··· Given information

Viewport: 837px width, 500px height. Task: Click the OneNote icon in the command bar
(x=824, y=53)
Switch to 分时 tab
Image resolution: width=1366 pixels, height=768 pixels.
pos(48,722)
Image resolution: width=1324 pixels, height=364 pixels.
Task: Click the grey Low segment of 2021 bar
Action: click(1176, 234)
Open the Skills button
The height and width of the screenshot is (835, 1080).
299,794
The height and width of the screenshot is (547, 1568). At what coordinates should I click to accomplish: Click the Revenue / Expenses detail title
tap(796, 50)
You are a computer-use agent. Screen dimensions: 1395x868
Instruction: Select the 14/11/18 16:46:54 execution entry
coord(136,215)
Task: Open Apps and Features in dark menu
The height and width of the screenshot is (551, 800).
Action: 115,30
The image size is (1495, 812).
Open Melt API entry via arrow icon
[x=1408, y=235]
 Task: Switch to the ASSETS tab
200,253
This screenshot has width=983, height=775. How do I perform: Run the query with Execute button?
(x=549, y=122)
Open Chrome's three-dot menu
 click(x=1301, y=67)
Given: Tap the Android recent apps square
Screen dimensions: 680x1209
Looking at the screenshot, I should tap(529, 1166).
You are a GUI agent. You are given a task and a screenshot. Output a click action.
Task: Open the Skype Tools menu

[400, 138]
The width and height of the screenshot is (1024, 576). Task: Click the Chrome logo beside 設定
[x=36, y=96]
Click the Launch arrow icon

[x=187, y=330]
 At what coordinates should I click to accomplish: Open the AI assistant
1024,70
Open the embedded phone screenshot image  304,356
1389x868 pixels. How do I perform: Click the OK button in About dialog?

······

» Instruction: Render each line of the records above as an item in a numbered list, omitting any blank lines.

» Reply:
1. Viewport: 837px width, 500px height. Task: Click the OneNote icon in the command bar
2. (x=824, y=53)
3. Switch to 分时 tab
4. Image resolution: width=1366 pixels, height=768 pixels.
5. pos(48,722)
6. Image resolution: width=1324 pixels, height=364 pixels.
7. Task: Click the grey Low segment of 2021 bar
8. Action: click(1176, 234)
9. Open the Skills button
10. The height and width of the screenshot is (835, 1080).
11. 299,794
12. The height and width of the screenshot is (547, 1568). At what coordinates should I click to accomplish: Click the Revenue / Expenses detail title
13. tap(796, 50)
14. You are a computer-use agent. Screen dimensions: 1395x868
15. Instruction: Select the 14/11/18 16:46:54 execution entry
16. coord(136,215)
17. Task: Open Apps and Features in dark menu
18. The height and width of the screenshot is (551, 800).
19. Action: 115,30
20. The image size is (1495, 812).
21. Open Melt API entry via arrow icon
22. [x=1408, y=235]
23.  Task: Switch to the ASSETS tab
24. 200,253
25. This screenshot has width=983, height=775. How do I perform: Run the query with Execute button?
26. (x=549, y=122)
27. Open Chrome's three-dot menu
28.  click(x=1301, y=67)
29. Given: Tap the Android recent apps square
30. Screen dimensions: 680x1209
31. Looking at the screenshot, I should tap(529, 1166).
32. You are a GUI agent. You are given a task and a screenshot. Output a click action.
33. Task: Open the Skype Tools menu
34. [400, 138]
35. The width and height of the screenshot is (1024, 576). Task: Click the Chrome logo beside 設定
36. [x=36, y=96]
37. Click the Launch arrow icon
38. [x=187, y=330]
39.  At what coordinates should I click to accomplish: Open the AI assistant
40. 1024,70
41. Open the embedded phone screenshot image  304,356
42. 1389x868 pixels. How do I perform: Click the OK button in About dialog?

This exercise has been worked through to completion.